De Laurentiis non vuole investire sul Maradona. Tutto fermo per il nuovo centro sportivo

Non ci sono novità rilevanti in merito alle strutture del Calcio Napoli. Al momento è ancora tutto fermo.
Aurelio De Laurentiis mantiene una linea di grande prudenza sulle infrastrutture del Napoli. Secondo indiscrezioni, il presidente non è intenzionato a investire risorse del club né sul restyling del Maradona né sulla realizzazione di un nuovo centro sportivo. Una posizione netta, che lascia il settore giovanile in una situazione paradossale.
Nessuna novità per le strutture del Napoli
Da un lato, De Laurentiis considera il settore giovanile un asset non produttivo. La Primavera azzurra è di nuovo a rischio retrocessione e il club fatica a far emergere talenti in grado di imporsi in prima squadra o di generare plusvalenze significative.

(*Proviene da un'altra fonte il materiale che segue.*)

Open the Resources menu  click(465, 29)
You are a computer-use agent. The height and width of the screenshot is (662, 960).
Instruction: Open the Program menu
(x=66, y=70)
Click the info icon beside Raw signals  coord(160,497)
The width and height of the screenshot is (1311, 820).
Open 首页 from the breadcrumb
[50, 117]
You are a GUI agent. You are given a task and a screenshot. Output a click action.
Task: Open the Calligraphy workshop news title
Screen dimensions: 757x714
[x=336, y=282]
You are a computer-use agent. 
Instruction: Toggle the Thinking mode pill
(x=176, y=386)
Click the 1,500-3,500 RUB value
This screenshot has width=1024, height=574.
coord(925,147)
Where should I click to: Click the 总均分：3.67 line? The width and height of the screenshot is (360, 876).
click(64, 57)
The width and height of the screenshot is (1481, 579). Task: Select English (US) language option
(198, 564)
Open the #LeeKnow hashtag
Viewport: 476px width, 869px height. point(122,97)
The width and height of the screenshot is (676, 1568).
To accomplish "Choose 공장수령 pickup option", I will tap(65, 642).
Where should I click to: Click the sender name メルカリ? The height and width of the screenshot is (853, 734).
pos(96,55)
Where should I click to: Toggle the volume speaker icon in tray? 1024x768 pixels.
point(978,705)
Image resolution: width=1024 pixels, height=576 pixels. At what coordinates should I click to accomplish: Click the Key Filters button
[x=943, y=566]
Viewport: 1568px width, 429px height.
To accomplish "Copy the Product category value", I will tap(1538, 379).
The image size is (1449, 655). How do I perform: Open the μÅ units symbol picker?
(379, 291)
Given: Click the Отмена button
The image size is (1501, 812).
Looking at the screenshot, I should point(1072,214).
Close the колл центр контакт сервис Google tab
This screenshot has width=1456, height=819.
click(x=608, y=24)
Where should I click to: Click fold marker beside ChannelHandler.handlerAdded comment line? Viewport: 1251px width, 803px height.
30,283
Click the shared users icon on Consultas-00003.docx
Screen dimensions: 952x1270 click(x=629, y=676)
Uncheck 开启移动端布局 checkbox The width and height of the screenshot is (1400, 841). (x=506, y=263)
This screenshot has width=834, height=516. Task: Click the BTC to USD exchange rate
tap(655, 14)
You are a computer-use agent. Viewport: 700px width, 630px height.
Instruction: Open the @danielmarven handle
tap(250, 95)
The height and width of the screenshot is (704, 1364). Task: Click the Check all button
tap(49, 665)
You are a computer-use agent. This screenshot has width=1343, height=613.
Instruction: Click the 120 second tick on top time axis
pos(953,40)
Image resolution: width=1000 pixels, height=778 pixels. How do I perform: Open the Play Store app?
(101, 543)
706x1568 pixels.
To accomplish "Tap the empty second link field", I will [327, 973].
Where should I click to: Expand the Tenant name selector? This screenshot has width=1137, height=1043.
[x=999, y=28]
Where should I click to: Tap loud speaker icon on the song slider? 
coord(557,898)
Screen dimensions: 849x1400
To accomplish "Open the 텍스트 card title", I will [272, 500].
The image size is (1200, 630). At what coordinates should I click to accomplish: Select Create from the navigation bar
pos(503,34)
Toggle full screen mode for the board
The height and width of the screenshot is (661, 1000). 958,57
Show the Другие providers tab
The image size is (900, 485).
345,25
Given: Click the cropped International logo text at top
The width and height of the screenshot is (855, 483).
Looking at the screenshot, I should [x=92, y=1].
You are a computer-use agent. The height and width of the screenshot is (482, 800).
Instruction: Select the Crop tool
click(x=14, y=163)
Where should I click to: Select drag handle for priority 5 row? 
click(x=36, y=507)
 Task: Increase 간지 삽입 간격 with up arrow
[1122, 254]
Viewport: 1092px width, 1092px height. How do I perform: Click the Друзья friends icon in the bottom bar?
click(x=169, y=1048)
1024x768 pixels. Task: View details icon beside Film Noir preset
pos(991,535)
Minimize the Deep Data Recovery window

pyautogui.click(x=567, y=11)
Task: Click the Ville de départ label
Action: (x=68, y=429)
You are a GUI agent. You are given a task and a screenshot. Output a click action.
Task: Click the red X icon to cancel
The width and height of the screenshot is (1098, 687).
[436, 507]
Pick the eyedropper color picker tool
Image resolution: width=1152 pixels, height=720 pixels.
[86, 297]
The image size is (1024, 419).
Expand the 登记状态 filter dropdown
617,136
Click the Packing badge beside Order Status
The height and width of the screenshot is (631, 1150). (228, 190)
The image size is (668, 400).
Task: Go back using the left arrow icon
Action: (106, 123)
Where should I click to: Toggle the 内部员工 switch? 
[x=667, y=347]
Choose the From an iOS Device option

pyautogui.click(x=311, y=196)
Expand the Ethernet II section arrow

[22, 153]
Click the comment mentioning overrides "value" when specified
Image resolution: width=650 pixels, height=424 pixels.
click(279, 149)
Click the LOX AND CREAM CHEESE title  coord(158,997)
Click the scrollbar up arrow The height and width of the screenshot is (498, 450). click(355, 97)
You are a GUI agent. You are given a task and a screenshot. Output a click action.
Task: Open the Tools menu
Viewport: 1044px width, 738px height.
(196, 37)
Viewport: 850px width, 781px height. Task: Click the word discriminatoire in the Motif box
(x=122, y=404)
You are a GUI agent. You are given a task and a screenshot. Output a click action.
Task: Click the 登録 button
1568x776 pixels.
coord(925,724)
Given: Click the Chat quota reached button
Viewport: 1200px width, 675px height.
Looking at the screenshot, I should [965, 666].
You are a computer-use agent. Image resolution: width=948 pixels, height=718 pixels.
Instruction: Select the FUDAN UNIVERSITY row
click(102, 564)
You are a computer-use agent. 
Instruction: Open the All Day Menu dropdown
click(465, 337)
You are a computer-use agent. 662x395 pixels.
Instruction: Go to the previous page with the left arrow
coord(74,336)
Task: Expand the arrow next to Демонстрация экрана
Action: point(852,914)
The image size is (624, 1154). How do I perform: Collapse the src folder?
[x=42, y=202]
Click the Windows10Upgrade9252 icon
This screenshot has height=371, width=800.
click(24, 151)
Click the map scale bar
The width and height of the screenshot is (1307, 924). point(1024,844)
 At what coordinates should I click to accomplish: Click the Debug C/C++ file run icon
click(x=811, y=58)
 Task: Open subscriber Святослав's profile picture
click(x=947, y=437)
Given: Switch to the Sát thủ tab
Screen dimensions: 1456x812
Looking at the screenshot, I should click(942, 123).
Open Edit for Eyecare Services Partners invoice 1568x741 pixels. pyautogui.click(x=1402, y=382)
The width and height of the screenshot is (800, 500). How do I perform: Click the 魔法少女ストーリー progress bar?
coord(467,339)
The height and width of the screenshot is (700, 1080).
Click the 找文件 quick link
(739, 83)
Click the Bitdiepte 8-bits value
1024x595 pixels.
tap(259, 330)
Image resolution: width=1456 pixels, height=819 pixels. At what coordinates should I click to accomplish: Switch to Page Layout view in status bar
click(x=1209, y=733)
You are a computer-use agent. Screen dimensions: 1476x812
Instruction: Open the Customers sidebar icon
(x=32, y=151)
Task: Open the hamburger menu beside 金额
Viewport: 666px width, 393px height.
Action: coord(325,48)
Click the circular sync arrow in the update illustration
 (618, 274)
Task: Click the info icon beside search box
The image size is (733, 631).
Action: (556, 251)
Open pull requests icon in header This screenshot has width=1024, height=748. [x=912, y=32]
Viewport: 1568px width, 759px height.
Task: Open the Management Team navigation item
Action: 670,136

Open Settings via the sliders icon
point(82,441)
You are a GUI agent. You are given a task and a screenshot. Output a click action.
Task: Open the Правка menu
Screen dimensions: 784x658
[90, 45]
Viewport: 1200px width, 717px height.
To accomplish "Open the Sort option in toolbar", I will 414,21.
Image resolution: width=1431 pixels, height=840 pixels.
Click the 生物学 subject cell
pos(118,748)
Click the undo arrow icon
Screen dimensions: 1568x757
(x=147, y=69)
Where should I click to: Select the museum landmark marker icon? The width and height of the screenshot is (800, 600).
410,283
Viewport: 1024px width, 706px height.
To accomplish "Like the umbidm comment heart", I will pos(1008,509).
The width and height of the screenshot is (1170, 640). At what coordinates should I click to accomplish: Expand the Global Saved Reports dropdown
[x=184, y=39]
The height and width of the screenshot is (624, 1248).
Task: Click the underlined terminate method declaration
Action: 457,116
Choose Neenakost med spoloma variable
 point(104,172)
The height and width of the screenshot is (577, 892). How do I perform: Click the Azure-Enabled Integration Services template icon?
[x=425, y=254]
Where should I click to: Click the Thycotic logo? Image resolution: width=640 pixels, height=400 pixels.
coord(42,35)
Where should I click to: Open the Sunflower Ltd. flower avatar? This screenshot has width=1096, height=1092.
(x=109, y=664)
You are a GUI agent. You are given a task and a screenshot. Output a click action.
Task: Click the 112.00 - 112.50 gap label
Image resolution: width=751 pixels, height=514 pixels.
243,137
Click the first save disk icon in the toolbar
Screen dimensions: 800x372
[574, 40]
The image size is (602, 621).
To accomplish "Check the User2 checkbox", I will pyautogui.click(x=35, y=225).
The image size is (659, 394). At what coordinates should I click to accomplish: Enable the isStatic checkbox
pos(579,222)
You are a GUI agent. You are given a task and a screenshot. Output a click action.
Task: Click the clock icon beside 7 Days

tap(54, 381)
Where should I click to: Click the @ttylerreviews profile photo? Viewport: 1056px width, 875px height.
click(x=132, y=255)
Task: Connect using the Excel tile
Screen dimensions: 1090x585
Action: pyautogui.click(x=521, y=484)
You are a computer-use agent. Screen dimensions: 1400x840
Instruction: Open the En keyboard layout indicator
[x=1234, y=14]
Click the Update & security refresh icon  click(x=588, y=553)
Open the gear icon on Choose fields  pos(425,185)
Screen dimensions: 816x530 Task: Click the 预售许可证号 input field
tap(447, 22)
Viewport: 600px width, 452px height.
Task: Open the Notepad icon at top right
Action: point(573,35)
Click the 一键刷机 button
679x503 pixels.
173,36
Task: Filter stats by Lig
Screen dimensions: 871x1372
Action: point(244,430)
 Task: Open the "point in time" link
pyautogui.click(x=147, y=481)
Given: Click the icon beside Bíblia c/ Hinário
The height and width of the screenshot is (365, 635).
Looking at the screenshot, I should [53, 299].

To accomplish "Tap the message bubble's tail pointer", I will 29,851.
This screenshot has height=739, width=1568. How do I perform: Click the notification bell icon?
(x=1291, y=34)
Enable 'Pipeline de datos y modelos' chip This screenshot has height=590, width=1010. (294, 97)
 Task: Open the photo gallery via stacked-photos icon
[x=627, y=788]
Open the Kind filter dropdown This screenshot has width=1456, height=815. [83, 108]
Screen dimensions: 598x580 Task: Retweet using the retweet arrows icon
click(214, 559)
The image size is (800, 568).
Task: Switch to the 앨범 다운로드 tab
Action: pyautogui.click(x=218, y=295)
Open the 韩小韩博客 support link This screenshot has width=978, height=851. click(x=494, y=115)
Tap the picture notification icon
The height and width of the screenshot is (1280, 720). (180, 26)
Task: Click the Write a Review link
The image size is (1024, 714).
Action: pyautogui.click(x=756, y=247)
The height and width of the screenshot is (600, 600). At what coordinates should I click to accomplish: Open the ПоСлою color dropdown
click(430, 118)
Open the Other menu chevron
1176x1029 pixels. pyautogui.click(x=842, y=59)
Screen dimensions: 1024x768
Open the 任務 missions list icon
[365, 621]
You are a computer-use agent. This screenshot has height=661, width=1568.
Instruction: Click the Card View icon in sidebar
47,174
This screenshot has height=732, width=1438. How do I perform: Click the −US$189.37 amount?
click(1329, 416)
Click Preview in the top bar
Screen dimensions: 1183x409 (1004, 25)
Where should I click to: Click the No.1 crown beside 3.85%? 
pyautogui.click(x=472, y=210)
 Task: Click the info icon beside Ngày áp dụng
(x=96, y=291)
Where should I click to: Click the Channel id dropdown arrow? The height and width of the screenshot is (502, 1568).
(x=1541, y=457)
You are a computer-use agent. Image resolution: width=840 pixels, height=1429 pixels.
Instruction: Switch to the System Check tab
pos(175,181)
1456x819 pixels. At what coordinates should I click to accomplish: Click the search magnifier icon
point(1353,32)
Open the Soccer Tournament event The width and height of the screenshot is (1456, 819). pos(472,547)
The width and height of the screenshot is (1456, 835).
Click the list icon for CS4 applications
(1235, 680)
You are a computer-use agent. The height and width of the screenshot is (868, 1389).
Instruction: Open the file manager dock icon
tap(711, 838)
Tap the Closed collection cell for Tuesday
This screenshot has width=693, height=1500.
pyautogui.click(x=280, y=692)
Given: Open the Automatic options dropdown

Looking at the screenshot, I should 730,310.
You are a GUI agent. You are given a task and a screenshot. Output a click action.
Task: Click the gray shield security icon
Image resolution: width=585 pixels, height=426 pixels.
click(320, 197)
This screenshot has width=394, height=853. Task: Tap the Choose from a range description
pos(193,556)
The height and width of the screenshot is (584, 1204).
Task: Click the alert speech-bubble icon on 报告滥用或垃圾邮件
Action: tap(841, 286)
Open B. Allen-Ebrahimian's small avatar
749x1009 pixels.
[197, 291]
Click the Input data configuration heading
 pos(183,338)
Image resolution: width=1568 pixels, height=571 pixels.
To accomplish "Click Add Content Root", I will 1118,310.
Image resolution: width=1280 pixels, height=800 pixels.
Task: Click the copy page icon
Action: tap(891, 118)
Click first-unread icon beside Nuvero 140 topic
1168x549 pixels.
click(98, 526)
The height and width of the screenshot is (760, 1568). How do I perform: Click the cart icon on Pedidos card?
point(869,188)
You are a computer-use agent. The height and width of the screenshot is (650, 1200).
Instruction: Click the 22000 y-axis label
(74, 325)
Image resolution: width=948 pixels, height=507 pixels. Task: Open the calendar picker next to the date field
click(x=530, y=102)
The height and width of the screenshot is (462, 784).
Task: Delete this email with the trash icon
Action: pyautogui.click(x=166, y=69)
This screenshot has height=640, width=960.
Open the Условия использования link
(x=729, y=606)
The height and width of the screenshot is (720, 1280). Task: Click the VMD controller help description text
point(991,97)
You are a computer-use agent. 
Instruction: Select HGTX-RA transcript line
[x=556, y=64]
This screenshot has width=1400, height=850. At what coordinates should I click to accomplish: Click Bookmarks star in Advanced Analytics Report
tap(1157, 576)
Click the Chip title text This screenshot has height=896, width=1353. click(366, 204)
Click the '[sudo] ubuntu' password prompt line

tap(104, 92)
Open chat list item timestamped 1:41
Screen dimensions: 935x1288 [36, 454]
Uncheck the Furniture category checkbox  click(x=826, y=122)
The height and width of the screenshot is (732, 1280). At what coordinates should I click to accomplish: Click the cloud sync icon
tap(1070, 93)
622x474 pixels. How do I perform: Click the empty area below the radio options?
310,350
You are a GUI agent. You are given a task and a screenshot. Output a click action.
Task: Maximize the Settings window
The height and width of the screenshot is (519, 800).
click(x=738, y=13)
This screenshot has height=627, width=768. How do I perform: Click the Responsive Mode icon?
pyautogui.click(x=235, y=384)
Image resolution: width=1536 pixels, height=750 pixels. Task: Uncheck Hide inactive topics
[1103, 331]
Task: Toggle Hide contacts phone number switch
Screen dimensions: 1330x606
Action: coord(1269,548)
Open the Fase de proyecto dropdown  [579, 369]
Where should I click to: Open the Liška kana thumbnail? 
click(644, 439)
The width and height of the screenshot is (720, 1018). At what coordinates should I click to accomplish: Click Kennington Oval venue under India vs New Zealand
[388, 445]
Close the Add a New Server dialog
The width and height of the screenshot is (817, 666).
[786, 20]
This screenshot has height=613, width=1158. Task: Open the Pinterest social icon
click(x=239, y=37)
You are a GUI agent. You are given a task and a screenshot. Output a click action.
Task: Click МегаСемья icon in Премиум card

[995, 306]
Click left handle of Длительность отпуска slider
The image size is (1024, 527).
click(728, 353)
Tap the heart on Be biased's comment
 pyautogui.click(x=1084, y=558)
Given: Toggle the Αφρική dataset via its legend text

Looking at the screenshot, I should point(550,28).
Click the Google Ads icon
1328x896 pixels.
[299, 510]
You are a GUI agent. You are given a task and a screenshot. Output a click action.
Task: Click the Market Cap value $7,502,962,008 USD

Dall’altro, la strategia societaria resta ancorata al player trading: comprare giovani a basso costo, valorizzarli e rivenderli con guadagni importanti. Un modello che, sulla carta, dovrebbe proprio fare affidamento sul vivaio, ma che al momento sembra inceppato.
A riferirlo è l'edizione odierna di Repubblica: "De Laurentiis non è interessato a investire nel Maradona ed è fermo pure sul fronte del centro sportivo, convinto com’è che il settore giovanile (la Primavera è di nuovo a rischio retrocessione) sia un asset non produttivo. Un paradosso, visto che il club azzurro è intenzionato di nuovo a puntare su player trading e plusvalenze, investendo sui giovani talenti. Il restyling del Maradona si farà comunque con i soldi pubblici e il Napoli continuerà a utilizzarlo da semplice inquilino".